*** EXTRACTED RECORDS Section Begins ***
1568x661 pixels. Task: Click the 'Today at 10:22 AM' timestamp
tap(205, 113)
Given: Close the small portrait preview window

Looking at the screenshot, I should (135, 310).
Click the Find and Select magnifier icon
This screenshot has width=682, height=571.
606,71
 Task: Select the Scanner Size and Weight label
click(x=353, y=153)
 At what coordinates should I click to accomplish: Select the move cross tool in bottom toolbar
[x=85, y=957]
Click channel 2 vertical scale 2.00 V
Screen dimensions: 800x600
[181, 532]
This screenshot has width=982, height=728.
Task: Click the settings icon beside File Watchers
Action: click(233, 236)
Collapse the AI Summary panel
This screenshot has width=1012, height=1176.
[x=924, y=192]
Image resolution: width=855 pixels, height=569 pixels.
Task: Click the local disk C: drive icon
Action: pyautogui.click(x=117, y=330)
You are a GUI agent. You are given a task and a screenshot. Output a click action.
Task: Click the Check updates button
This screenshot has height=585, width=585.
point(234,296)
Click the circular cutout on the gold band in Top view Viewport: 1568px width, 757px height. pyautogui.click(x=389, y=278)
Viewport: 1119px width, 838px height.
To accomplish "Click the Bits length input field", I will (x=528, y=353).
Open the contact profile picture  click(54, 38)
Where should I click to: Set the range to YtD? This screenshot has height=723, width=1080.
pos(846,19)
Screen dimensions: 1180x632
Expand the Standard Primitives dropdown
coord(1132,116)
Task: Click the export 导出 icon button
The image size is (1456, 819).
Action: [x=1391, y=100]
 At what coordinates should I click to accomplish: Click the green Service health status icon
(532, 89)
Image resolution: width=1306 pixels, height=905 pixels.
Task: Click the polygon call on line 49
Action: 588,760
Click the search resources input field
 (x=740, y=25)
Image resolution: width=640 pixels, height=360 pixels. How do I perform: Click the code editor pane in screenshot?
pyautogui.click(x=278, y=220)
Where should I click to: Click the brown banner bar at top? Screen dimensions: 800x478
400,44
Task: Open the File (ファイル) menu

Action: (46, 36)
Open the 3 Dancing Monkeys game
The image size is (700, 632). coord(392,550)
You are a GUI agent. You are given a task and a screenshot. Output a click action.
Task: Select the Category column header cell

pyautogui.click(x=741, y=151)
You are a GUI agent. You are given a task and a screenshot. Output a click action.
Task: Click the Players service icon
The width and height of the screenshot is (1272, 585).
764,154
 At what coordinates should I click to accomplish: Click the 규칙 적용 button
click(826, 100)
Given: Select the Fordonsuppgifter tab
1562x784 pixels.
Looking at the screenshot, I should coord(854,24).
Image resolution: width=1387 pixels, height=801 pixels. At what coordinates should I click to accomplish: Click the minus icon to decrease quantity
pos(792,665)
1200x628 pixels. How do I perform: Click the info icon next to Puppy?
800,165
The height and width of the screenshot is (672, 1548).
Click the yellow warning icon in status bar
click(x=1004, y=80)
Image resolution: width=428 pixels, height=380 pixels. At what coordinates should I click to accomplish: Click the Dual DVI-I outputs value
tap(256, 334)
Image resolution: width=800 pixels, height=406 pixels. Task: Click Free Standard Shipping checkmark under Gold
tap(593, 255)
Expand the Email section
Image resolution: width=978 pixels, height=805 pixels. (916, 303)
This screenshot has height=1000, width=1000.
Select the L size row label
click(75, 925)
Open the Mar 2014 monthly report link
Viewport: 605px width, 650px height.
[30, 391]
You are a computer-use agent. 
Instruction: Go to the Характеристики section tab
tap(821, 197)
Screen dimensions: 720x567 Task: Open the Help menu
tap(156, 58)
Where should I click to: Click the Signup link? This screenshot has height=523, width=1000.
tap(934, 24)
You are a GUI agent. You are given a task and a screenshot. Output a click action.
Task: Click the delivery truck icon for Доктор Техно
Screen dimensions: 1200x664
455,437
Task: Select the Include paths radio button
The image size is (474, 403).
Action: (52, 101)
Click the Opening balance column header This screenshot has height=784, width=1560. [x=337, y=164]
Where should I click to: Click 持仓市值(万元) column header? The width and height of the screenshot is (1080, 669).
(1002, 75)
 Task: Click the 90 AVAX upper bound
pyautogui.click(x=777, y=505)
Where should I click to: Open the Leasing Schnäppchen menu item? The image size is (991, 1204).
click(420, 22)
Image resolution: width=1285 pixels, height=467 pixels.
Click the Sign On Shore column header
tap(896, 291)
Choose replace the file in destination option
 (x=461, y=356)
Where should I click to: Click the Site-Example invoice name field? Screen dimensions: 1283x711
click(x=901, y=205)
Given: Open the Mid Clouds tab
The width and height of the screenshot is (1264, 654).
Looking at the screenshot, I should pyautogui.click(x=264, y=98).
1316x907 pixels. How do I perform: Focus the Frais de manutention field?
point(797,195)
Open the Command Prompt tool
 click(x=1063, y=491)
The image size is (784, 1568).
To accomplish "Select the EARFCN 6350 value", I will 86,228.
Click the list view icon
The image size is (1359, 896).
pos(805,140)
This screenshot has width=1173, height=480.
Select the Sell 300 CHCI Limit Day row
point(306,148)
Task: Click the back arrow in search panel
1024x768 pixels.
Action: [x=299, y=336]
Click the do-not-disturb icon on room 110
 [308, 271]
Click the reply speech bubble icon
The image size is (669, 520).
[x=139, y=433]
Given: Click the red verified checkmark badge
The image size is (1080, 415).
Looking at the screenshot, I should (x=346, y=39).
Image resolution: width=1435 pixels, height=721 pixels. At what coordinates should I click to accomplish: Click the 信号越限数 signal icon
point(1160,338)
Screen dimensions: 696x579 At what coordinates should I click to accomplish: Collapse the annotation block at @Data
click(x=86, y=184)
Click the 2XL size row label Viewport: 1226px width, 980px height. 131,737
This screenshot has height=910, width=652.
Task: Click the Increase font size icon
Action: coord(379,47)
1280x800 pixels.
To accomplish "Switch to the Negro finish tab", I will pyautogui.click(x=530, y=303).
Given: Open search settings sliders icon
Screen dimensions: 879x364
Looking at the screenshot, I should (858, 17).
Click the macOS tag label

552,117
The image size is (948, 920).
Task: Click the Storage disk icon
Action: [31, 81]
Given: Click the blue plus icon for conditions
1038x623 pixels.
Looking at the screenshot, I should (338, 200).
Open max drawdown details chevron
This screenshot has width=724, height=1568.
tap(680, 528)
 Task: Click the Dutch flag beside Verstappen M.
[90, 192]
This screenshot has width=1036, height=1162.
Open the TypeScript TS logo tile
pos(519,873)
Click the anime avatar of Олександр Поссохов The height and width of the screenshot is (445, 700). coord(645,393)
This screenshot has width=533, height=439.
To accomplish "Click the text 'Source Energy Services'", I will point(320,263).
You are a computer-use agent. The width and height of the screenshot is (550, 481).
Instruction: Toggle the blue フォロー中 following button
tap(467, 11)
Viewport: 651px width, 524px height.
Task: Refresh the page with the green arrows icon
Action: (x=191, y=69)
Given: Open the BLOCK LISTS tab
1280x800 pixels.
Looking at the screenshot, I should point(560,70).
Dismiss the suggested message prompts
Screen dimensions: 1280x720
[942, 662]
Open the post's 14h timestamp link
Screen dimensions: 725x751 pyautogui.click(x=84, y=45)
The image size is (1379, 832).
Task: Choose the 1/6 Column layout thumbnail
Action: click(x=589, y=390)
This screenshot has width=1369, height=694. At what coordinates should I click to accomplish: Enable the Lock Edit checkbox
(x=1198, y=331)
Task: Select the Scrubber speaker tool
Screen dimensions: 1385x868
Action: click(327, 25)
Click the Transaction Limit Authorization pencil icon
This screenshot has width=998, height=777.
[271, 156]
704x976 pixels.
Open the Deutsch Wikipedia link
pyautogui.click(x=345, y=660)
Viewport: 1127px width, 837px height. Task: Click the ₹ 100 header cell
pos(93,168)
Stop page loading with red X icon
*** EXTRACTED RECORDS Section Ends ***
Report only how many lines in the entries above contain the string "panel".

* ANSWER SECTION
2